Después de la segunda entrevista, esta vez con la Junta de Buen Gobierno, nos acomodamos en la sala que nos habían cedido. Nuestra única compañía era la de Elisabeth, una mexicana del DF que llevaba unos días en el caracol ayudando en la construcción de la clínica. La tormenta seguía arreciando, y con una escoba hicimos turnos los tres para achicar el agua que inundaba el suelo de la sala, mientras la noche se hacía con el valle. Había luz eléctrica, pero para evitar que los mosquitos del dengue y la malaria entrasen a hacer de las suyas, no utilizamos otra luz que la de las velas.

Para entrar en calor tomamos un café en uno de los barecitos, detrás de la escuela. Las paredes estaban cubiertas de pintadas zapatistas, como muchas de las cabañas del caracol. El dinero recaudado en el bar iba a sufragar el EZLN, que desde el punto de vista de las comunidades locales era el padrecito protector que venía cuando se le necesitaba, si el ejército o los paramilitares entraban en las comunidades a hacer sus tropelías. En condiciones normales, la actividad armada había cesado años atrás.
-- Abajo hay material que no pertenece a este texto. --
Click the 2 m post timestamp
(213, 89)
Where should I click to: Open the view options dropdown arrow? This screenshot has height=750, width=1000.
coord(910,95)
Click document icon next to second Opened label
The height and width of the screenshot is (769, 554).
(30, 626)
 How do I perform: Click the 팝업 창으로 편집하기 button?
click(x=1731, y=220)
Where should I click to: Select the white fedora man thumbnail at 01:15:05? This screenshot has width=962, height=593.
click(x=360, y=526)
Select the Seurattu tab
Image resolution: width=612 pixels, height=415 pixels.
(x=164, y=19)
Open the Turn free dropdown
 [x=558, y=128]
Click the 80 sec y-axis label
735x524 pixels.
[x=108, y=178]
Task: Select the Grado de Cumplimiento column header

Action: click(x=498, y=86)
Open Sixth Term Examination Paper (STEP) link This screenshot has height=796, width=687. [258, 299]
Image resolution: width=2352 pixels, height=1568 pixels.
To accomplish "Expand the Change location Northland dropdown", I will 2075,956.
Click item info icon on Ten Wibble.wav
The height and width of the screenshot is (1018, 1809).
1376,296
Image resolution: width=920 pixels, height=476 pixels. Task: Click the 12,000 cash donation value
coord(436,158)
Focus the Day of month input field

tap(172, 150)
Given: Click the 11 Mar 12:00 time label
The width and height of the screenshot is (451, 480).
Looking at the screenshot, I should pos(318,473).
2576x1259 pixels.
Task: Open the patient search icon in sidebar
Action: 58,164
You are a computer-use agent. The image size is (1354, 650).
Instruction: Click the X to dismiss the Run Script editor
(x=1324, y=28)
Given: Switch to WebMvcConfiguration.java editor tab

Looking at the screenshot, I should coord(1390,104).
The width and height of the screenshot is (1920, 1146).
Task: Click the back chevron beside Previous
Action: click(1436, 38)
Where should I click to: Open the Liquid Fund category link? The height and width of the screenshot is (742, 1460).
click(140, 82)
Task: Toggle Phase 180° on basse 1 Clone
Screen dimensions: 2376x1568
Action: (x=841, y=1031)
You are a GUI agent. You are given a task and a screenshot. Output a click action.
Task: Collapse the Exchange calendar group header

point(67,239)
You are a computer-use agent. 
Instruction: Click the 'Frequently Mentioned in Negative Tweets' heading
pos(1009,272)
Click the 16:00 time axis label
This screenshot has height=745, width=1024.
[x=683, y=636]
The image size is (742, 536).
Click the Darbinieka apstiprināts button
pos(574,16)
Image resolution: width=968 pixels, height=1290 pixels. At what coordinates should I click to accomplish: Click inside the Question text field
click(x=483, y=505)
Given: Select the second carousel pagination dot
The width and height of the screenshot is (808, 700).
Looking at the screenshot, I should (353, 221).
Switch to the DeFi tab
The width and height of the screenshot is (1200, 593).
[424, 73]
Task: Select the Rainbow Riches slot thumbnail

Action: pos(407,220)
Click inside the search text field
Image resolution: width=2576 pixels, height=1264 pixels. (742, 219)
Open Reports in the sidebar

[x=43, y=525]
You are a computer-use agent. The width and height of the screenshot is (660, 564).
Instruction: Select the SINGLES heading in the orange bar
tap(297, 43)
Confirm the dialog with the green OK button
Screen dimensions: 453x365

No era fácil entablar conversación con los indígenas. Más que tímidos eran herméticos. Era fácil comprender su desconfianza dada la situación de hostigamiento y las frecuentes matanzas de los paramilitares. Y poco variaría en los días siguientes esta incomunicación. Sólo Elisabeth parecía dispuesta a darnos detalles sobre la vida en el caracol, y la mayoría de los aspectos que entendimos durante nuestra estancia allí se los debimos a ella.

Por la noche paró la lluvia, y en la oscuridad total de aquella región aislada y perdida paseamos entre luciérnagas y sonidos de selva.